The tl;dr version first:

I have the following problem: I implemented Baum Welch for ergodic HMMs. I do it like this:

I pass the model two number C1 and C2, it builds a fully connected state machine with C1 states and C2 emissions. I map all tokens from my training data onto the range [0, C2) and each label the HMM is supposed to assign a token during inference onto [0, C1). Then the HMM goes ahead and does Baum Welch Learning. When it is done it has configured its state machine to maximize the likelihood of the training data (locally).

Now to my problem:

Assume I had two isomorphic initial state machines (isomorphic under consideration of all the probabilities, as structurally all the HMMs are isomorphic anyway, because ergodic). They vary only in their state IDs, so the IDs have been scrambled around from one machine to the other. Now, after training both HMMs will be isomorphic again when trained with the same data. That means there is absolutely no connection between the IDs I map the labels from my label set to and the IDs of the states of the HMM. So how then can I interpret the HMM after training? How do I know which state corresponds to which POS-tag? Seems impossible, so I guess I am missing some crucial point.

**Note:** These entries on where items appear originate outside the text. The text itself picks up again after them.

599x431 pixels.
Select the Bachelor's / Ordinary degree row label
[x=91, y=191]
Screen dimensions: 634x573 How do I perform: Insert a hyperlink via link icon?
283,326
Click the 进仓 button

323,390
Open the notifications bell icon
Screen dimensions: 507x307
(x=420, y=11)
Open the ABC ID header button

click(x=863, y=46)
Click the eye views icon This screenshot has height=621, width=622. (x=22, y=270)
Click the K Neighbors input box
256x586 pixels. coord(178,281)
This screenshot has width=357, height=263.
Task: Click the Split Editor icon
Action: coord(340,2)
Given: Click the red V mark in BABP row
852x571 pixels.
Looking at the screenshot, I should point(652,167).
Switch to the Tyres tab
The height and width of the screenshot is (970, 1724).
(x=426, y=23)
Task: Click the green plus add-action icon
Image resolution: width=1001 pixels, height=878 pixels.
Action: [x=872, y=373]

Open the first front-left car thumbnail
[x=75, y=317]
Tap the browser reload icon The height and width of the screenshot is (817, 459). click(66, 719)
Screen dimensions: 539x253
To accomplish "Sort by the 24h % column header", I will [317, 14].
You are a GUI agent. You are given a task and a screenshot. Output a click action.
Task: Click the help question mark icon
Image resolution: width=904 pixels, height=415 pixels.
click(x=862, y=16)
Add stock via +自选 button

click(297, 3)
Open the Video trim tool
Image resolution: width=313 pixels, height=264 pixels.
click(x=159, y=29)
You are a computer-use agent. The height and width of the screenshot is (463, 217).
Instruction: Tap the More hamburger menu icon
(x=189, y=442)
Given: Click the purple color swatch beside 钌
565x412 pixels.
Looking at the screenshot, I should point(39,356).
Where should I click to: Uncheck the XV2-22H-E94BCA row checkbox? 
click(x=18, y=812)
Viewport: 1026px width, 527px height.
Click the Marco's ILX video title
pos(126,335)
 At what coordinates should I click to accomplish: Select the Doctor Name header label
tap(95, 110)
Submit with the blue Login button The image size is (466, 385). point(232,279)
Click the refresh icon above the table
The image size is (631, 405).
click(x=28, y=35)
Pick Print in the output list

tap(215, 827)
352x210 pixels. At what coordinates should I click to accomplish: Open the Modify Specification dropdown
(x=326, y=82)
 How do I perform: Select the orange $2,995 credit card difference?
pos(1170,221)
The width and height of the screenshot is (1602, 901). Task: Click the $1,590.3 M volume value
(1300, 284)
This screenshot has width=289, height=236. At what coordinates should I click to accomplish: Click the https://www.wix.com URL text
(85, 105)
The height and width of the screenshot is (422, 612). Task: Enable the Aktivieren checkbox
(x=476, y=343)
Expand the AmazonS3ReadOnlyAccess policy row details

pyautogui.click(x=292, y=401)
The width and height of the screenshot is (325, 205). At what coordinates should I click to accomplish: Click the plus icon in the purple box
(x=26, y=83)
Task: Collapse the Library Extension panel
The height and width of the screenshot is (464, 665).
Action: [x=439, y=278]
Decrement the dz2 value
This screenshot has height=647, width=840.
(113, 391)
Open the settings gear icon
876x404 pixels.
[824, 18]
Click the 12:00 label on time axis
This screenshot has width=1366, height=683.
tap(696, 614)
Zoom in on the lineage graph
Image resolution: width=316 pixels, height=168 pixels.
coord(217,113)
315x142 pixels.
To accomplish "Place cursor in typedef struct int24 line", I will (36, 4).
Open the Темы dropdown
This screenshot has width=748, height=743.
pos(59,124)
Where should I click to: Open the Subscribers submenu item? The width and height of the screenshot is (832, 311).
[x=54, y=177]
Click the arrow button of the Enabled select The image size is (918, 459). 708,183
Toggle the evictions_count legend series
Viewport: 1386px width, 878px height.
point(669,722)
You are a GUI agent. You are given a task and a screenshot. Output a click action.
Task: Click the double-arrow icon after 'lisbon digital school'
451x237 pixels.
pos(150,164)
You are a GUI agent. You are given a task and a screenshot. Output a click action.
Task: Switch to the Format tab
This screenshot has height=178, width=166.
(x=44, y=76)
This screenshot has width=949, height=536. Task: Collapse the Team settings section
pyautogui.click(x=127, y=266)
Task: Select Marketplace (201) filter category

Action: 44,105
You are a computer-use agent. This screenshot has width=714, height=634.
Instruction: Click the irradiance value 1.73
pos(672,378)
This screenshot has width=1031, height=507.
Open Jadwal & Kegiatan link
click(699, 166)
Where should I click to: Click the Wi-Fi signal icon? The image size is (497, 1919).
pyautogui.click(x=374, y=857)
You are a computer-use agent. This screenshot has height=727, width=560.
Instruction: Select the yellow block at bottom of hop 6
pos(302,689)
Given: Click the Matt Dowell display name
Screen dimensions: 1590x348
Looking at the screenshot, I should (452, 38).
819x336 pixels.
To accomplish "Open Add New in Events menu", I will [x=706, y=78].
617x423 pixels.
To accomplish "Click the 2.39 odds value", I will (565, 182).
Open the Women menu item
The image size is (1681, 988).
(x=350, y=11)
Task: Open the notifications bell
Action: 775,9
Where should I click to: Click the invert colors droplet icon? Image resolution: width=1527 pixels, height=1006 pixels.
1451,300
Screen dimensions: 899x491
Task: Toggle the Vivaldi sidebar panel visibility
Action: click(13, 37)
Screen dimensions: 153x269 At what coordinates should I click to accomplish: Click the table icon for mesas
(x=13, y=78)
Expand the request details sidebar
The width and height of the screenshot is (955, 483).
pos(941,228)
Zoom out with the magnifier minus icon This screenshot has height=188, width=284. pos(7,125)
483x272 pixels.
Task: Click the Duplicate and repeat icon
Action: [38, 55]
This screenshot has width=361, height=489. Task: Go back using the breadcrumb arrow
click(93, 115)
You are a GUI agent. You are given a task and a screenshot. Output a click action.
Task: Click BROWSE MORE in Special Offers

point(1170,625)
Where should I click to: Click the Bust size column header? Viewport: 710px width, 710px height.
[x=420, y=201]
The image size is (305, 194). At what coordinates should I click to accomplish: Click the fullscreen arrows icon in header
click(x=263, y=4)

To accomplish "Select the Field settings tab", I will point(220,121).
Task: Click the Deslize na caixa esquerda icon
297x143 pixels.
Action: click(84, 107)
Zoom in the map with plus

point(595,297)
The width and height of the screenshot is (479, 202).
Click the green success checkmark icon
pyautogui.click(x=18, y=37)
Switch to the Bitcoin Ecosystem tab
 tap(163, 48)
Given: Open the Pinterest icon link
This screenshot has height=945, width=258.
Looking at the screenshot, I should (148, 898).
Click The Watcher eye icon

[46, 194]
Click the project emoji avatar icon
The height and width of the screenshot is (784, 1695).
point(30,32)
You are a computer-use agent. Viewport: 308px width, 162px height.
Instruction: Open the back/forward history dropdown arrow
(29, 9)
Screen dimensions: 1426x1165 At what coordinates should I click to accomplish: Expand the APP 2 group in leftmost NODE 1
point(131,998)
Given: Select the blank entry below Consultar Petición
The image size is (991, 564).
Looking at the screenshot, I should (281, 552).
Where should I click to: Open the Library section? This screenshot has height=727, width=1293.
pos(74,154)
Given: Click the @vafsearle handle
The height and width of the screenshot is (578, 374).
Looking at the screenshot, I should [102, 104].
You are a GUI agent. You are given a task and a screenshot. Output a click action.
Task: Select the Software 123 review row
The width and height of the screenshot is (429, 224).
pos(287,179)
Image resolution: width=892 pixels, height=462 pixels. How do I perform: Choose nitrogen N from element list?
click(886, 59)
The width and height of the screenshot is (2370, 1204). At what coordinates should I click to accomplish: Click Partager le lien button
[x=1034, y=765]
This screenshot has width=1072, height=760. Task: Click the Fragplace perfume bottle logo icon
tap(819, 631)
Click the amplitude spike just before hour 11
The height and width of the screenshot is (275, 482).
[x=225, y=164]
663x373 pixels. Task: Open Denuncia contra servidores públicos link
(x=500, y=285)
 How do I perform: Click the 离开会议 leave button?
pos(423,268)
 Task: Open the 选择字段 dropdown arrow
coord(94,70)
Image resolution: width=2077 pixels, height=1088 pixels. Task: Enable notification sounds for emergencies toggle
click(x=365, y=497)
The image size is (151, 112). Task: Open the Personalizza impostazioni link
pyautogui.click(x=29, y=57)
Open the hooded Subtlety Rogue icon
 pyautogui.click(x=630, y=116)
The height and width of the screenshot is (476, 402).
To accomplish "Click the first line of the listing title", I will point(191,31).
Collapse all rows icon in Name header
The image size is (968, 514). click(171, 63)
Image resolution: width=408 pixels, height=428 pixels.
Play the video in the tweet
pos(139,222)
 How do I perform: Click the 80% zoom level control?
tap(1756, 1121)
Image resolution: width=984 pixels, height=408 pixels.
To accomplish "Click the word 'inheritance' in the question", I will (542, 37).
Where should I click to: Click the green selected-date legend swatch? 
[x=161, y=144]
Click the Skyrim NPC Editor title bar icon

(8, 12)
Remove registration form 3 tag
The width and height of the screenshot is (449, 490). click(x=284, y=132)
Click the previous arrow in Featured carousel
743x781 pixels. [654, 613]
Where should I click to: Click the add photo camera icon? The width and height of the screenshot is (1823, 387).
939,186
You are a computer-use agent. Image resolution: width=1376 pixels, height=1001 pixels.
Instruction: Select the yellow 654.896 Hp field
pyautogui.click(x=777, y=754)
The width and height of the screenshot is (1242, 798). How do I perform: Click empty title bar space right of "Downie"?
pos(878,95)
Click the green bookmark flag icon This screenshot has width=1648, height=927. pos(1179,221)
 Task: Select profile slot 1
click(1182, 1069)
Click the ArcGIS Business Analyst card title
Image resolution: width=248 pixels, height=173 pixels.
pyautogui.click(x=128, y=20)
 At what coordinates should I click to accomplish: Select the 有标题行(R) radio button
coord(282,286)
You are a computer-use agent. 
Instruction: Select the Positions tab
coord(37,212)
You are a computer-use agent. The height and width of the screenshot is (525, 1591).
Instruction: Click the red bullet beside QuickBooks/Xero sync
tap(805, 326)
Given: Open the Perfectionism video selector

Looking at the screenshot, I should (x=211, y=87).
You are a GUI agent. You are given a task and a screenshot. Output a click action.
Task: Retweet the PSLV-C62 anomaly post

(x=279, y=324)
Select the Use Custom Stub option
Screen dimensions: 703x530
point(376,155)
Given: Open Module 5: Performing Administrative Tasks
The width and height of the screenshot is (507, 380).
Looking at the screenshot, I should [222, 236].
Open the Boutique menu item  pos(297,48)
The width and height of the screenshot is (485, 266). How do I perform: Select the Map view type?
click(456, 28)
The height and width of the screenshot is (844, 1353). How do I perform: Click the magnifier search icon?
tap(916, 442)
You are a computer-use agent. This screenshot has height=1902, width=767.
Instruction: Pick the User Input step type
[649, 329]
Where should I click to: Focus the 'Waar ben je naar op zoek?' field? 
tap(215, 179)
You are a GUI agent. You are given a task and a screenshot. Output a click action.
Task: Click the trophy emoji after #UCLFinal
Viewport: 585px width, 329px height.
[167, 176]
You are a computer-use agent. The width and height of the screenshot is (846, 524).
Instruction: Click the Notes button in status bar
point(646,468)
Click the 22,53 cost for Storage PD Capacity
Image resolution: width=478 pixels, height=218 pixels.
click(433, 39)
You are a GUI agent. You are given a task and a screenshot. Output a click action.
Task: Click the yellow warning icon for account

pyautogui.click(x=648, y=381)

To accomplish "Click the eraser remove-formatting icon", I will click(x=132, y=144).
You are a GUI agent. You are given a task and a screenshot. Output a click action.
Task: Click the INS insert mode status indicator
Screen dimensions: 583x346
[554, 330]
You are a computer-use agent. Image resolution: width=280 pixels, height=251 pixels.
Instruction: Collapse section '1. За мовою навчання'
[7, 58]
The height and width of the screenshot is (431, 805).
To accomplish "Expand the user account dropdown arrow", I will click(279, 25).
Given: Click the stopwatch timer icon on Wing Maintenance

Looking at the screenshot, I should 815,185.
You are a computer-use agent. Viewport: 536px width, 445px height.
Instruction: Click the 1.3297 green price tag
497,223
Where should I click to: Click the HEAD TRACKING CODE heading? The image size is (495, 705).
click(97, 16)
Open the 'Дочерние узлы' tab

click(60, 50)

Now a little more detail if the above was unclear:

I take my training data (texts, like newspaper etc.) and count the number of different words (types).

Then I pass count(types and count(labels) the labels being a set of POS-tags. It then randomly constructs a probabilistic fully connected state machine with pow(count(labels), order_of_model) different states. order_of_model being the number of hidden variables (POS-tag ngrams) that get combined into an individual state. It also assigns each of these states an initial and an emission probability for all of the types.

The model assumes a mapping from [0, pow(count(labels), order_of_model)) as state IDs onto external tuples of labels. And a mapping [0,count(types)-1) for the emissions onto words.